* _WORK REQUIRED_
Report the lines of the material that carry the string "computer".

* _RECORDS SUPPLIED_

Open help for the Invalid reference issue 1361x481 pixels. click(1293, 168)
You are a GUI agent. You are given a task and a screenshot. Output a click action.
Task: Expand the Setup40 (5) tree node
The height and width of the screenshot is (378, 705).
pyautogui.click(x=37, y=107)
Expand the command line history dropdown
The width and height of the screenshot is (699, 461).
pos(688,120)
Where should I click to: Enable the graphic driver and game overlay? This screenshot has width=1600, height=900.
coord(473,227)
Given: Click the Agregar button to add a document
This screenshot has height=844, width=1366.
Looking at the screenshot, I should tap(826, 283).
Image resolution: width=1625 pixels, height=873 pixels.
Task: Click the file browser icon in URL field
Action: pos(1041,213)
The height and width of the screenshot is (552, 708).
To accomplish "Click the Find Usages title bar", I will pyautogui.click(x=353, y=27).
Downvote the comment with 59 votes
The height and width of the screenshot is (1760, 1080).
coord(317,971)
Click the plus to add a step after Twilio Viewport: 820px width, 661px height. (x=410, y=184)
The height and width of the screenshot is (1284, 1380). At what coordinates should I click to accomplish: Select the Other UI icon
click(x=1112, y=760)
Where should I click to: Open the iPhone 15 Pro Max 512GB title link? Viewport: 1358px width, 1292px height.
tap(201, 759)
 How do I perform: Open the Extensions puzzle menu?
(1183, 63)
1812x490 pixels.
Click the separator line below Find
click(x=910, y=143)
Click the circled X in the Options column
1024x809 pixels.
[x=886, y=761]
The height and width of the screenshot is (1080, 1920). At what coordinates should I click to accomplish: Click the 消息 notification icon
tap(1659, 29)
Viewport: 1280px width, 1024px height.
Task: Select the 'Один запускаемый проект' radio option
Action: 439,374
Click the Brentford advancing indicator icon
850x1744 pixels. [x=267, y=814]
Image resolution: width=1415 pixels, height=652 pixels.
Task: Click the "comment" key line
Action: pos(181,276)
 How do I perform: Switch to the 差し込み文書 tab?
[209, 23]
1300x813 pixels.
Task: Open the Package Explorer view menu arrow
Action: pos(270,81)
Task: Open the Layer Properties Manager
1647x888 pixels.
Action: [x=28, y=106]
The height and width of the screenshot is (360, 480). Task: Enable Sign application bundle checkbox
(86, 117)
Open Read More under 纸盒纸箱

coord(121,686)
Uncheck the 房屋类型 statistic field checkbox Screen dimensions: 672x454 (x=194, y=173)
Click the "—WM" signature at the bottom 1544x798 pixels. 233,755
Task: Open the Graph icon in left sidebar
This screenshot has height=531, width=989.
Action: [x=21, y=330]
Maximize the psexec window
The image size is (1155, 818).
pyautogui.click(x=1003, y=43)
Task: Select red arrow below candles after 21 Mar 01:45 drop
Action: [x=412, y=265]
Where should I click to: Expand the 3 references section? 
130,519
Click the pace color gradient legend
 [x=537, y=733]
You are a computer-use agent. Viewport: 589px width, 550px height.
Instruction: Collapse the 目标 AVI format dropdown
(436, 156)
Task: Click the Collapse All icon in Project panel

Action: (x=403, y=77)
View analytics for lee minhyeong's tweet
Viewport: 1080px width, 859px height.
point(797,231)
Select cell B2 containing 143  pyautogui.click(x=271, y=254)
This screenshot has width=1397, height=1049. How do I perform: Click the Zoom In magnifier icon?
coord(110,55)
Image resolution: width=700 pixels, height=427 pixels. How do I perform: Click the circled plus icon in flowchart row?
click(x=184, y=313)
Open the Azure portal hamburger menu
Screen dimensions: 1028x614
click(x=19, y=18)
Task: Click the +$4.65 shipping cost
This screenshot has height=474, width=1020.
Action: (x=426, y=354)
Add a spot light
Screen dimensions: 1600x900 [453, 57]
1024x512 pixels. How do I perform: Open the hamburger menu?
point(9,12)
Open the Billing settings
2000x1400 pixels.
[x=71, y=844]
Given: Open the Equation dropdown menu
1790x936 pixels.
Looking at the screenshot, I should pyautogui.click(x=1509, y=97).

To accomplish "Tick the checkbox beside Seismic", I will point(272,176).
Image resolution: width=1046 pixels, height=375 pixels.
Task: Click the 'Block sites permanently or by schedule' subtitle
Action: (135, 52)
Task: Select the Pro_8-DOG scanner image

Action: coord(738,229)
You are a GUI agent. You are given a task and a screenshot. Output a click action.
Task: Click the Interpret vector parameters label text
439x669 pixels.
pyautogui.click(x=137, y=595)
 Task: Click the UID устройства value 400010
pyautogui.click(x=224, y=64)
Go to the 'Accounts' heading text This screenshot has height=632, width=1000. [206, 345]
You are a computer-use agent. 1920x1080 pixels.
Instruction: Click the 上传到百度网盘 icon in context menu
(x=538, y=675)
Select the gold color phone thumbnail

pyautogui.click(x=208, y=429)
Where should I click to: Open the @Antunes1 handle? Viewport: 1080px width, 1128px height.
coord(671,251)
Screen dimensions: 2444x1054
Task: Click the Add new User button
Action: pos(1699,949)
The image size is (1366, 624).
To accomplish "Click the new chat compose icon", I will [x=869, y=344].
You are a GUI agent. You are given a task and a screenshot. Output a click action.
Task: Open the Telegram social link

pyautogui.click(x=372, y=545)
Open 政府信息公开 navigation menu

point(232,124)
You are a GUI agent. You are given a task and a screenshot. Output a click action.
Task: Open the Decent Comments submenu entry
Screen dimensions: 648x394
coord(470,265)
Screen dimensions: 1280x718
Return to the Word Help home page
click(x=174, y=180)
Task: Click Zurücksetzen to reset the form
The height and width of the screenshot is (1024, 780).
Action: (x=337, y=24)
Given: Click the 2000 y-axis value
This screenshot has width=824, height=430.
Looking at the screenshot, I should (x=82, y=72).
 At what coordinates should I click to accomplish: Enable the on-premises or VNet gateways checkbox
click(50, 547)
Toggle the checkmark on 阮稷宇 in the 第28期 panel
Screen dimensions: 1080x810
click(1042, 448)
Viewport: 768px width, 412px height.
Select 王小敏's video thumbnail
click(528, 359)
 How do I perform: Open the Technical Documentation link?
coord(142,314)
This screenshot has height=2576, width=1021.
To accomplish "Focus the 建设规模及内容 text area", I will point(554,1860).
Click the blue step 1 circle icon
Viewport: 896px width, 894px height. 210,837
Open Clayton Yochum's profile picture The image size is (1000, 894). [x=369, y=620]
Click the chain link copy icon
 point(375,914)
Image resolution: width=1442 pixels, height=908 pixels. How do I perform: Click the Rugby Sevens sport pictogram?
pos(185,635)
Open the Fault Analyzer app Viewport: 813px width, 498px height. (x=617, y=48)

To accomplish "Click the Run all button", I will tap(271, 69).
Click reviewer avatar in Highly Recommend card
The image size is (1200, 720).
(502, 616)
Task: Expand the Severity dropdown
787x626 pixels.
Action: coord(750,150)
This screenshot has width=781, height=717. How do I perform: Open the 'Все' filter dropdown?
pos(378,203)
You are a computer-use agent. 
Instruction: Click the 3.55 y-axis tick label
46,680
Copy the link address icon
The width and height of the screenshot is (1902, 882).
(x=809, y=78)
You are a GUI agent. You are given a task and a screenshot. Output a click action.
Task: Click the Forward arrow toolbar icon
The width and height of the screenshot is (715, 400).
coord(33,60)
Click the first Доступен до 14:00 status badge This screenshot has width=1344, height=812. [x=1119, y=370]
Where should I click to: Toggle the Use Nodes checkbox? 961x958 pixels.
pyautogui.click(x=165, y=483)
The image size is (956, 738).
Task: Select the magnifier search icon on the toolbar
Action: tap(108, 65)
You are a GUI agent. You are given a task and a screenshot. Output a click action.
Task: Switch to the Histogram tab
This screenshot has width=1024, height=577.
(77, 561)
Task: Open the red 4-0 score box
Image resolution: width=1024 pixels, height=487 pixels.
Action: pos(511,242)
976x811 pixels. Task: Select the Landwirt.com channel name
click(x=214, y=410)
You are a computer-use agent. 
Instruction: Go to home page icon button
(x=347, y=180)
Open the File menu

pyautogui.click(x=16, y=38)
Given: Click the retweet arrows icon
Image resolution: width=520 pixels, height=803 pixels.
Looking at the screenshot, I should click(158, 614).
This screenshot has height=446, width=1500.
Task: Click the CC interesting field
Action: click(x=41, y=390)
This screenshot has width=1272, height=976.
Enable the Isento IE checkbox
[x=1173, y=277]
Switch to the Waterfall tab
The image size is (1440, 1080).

* _YOUR RESPONSE_
You are a computer-use agent. Viewport: 589px width, 550px height.
You are a computer-use agent. 1920x1080 pixels.
You are a computer-use agent. 
You are a computer-use agent. 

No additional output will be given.